I think that I should be as celebrated as you, my LGBTQ friends, because I’ve overcome challenges, and am overcoming challenges. I’m trying to make a difference in this life, the same as you. I’m pretty helpful, even if I’m fairly unreliable at times, the same as you. I’m still working out what I’m personally obliged to do, but I know that social responsibility has some part in it, the same as you.

And, really, I really don’t care that you’re gay, so you’re going to need to do a lot more than that if you want me to throw you a party.


Have something to say on the issue? Please leave a comment below, or surf on over to the Facebook Page. You’ll get to read what other people think, too.

2 thoughts on “My Response to the News That Ellen Page is Gay

  1. I have heard white supremacists argue very similar points when the topic of white pride comes up. I am by no means calling you homophobic nor do I think you are even slightly. When a public figure or anyone comes out, we celebrate their courage and their step towards self actualization. For us strait folks it doesn’t take courage for us to tell our parents we like the opposite sex- it’s not even a conversation most of the time. We all struggle at times in our life and when we overcome those struggles, that is when we are celebrated. If we all faced the same issues and were celebrated for the same things, wouldn’t life be boring? And wouldn’t the celebrations be less meaningful? If you have no struggles to overcome and life is just pie for you, well you are probably celebrating and killing it at life every day- or lying to yourself.

    1. Hey Kelsey,

      Thank you very much for this comment. I have to say, it’s the first time that I’ve been placed in the company of white supremacists. Ah, the places we will go….

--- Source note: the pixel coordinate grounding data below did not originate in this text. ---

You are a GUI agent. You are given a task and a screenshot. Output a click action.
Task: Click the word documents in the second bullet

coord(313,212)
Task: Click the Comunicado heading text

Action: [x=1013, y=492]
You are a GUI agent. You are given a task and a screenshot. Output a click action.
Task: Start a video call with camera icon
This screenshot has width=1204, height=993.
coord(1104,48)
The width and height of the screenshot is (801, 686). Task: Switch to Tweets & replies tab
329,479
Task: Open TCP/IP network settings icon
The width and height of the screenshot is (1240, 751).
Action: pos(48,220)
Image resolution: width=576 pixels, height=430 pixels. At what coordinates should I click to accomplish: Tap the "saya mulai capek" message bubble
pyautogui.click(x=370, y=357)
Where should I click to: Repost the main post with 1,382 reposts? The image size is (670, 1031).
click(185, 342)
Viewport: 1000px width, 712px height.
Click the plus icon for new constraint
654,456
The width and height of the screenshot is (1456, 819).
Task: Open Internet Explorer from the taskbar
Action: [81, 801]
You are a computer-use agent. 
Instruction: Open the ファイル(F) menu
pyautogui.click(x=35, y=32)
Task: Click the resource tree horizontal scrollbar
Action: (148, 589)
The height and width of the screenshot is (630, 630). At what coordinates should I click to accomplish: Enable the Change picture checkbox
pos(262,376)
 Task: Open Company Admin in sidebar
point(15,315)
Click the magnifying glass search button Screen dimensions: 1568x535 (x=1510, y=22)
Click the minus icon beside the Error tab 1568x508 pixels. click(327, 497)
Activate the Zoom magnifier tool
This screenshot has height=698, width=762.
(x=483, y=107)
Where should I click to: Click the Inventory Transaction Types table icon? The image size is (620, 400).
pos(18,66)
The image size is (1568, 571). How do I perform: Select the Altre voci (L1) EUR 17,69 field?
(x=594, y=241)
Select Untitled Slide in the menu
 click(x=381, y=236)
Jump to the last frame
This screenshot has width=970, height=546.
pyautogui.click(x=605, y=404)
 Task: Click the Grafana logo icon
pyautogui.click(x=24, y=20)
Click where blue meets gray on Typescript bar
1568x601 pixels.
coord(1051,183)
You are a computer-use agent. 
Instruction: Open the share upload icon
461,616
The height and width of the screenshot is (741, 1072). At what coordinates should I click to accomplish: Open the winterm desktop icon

      I think that your comment highlights something that I was trying to get across without being explicit: being gay should be a non-issue. It’s true, us straight folk don’t ever have to worry about telling our parents that we like the opposite sex, even if the conversation about the birds and the bees is an awkward one.

      And, yes, life would be a little boring if we were all celebrated for the same things. I’m not sure that the celebrations would be less meaningful, however. I mean, weddings are a good example of giant celebrations that every wedded couple seems to attach very significant meaning to.

      Finally, I often lie to myself. It’s a terrible habit, and one that I’m struggling with.

      Thank you again, for engaging this conversation.